Figure 4. Visualization of single molecule translation in ZMWs.

(a) Comparison between conventional TIRF and use of zero-mode waveguides (ZMWs). At concentrations of fluorescently labeled ligands higher than ~50 nM, spots are not distinguishable due to high background fluorescence (left). ZMWs overcome this limitation (right) by decreasing illumination volume by three to four orders of magnitude compared to TIR excitation to an order of zeptoliters (10⁻²¹ L). This allows fluorescence detection in the μM range. (b) Schematic illustration of ZMW construction. Ribosomal complexes are specifically immobilized in the bottom of derivatized ZMWs using biotinylated mRNAs.

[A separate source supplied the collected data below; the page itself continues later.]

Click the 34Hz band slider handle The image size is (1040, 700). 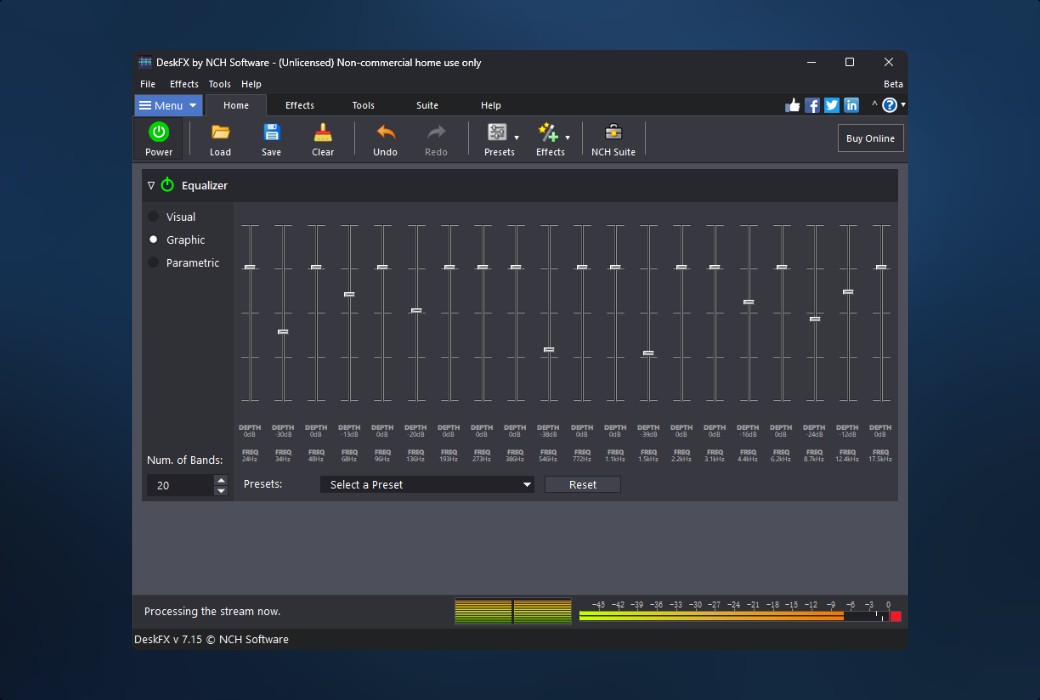click(x=283, y=332)
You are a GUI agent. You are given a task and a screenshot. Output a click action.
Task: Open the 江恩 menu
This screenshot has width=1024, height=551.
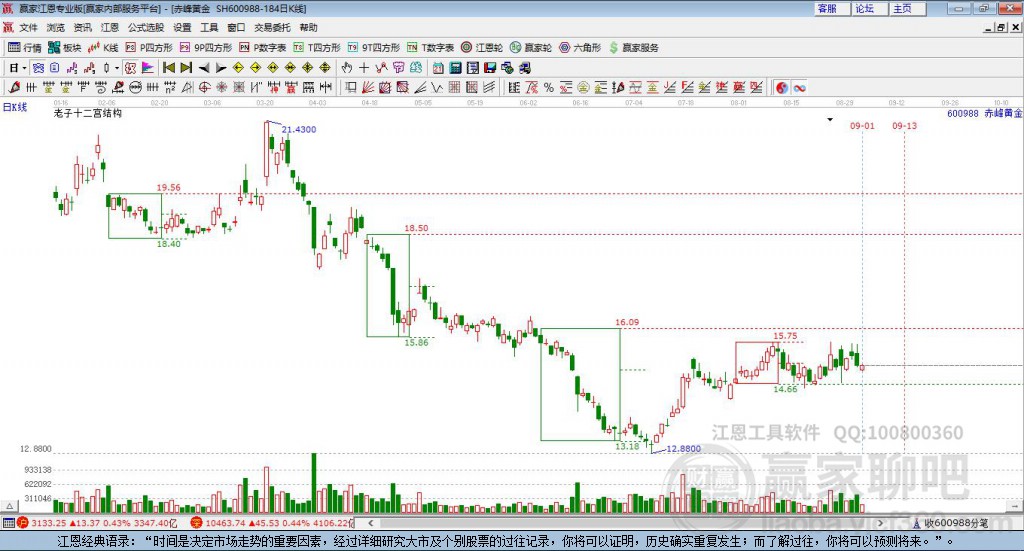109,28
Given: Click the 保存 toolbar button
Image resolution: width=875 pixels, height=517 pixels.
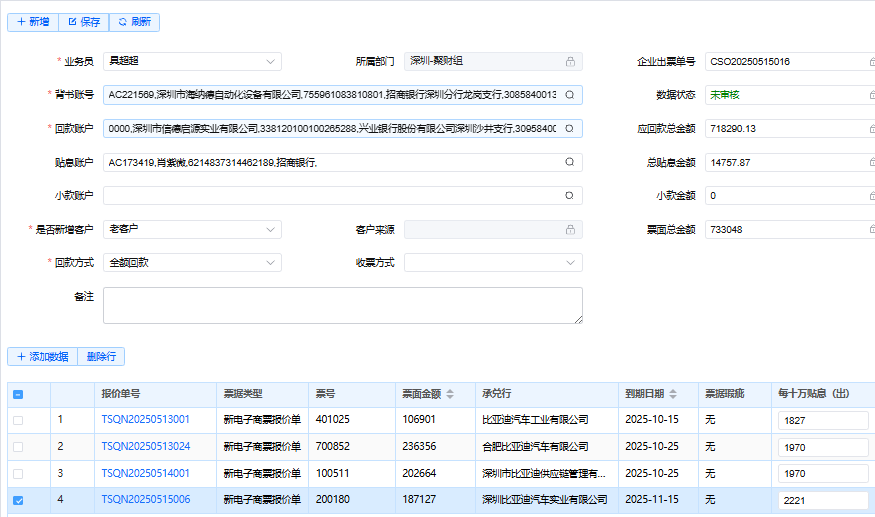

Initial ribosome complex immobilized to the bottom surface of a ZMW contains Cy3-labeled fMet-tRNA^fMet

(c) Fluorescence is excited by illumination at 488, 532 and 642 nm, and Cy2, Cy3 and Cy5 fluorescence are simultaneously detected. Heteropolymeric mRNAs encoding 13 amino acids were used: M(FK)₆. Translation was observed in the presence of Phe-(Cy5)tRNA^Phe, Lys-(Cy2)tRNA^Lys complexed with EF-Tu and EF-G as a series of fluorescent pulses that mirror the mRNA sequence. A long Cy2 pulse is observed upon arrival of the ribosome at the stop codon. (d) Model for tRNA transit through the ribosome during translation. Blue-labeled tRNA arrives in the A-site, resulting in a 2-tRNA state with a red P-site-bound tRNA. This state forms an A/P hybrid state after peptide bond formation. Subsequent translocation of the 2 tRNA-mRNA complexes to the E and P sites is followed by rapid dissociation of red E-site tRNA. Reproduced with permission from Uemura et al., 2010.